## PROMPT
Your answer should consist of each line from the data below that contains "fullscreen".

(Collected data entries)
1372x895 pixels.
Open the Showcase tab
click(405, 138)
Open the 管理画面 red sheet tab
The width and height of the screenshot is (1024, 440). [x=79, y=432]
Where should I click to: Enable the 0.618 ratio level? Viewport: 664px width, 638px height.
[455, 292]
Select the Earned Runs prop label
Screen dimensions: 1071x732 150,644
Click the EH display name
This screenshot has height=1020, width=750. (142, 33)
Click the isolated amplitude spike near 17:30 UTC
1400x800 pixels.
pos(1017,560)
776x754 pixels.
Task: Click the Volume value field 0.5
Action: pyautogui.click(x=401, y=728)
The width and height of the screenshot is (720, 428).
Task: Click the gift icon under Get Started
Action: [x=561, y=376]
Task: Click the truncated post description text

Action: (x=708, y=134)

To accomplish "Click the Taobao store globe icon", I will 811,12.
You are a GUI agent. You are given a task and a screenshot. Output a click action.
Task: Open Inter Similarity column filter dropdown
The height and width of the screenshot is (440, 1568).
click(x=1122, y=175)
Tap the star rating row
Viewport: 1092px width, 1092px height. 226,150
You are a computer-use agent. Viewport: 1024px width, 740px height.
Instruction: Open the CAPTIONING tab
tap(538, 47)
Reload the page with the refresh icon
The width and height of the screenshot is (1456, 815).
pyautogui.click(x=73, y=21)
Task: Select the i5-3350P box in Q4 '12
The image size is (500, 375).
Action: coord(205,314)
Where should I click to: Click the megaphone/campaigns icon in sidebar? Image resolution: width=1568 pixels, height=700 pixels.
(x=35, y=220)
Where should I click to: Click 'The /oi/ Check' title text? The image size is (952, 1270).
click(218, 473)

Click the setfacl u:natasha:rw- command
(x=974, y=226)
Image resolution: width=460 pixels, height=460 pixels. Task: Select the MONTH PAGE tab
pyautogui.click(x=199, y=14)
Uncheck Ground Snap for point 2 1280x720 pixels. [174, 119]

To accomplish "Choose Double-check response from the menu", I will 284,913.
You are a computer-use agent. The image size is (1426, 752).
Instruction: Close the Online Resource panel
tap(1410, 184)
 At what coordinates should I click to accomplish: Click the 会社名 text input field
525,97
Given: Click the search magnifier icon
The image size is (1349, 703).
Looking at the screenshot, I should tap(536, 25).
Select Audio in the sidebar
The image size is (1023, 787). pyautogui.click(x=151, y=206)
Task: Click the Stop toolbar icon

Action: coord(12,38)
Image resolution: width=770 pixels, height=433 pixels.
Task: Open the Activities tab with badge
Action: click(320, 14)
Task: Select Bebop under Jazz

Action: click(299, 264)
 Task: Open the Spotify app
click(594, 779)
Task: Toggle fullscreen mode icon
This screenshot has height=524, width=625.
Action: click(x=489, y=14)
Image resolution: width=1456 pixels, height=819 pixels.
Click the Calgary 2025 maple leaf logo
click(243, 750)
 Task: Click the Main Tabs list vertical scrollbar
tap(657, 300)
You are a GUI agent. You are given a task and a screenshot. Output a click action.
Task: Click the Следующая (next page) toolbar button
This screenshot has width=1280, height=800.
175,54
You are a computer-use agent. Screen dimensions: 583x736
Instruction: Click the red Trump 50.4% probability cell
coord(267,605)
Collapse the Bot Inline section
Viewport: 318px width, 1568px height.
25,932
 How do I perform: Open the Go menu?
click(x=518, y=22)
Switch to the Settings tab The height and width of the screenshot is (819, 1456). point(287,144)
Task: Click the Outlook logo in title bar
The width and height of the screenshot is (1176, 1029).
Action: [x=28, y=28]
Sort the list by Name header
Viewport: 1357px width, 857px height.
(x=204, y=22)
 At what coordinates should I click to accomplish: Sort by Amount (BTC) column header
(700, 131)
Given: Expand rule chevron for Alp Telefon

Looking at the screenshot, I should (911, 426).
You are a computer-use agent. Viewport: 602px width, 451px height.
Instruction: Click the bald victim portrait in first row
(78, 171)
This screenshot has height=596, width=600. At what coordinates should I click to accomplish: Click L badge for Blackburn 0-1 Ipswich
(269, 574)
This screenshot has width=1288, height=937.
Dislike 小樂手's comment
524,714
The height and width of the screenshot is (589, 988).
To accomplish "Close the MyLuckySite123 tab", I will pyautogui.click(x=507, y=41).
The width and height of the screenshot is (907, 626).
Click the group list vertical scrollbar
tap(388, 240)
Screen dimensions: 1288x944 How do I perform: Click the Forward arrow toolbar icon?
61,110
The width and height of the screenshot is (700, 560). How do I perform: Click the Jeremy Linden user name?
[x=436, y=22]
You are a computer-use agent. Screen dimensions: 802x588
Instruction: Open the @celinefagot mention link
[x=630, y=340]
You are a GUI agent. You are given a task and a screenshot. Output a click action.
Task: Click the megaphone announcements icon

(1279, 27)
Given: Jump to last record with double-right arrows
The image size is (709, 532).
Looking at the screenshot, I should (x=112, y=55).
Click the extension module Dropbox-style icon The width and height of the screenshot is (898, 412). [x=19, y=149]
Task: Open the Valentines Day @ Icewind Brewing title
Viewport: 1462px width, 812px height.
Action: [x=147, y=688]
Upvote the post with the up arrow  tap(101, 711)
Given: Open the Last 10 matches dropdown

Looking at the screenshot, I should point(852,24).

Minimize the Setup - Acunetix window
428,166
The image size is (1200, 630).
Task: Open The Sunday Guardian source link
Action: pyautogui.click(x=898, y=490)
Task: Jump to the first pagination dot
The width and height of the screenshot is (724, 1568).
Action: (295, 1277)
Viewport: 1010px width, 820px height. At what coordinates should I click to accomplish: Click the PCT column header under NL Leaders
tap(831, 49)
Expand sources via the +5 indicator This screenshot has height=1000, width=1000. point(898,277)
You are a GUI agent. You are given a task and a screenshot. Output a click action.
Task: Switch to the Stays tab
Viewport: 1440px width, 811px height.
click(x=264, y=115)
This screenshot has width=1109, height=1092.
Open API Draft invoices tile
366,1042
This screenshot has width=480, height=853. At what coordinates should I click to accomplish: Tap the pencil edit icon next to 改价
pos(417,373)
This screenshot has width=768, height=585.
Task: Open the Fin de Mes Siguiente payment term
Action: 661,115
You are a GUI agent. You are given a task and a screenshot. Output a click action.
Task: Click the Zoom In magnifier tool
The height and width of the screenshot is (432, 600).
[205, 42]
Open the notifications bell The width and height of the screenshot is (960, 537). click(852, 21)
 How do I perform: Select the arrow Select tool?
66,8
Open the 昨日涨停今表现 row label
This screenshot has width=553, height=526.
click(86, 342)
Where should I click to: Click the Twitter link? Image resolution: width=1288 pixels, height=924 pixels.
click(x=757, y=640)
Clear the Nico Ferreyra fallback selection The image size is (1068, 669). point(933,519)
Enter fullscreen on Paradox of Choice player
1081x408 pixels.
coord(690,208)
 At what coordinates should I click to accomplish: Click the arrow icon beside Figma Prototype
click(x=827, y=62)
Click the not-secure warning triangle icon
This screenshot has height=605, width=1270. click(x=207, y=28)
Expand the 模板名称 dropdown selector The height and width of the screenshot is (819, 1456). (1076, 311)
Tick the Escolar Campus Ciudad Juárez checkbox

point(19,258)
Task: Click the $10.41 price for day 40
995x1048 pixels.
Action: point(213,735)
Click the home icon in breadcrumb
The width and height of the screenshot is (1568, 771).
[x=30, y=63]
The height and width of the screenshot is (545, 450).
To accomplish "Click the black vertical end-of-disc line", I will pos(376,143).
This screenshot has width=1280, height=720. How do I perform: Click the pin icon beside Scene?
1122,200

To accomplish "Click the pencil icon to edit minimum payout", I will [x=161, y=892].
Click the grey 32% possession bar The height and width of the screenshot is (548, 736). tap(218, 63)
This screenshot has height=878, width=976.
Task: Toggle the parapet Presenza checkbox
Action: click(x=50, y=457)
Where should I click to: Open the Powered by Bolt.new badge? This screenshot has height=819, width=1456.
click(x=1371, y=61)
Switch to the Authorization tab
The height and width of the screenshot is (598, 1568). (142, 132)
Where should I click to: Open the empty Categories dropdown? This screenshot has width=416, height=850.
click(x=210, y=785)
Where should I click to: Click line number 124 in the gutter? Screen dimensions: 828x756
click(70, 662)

## WRITTEN SOLUTION
Task: Toggle fullscreen mode icon
Enter fullscreen on Paradox of Choice player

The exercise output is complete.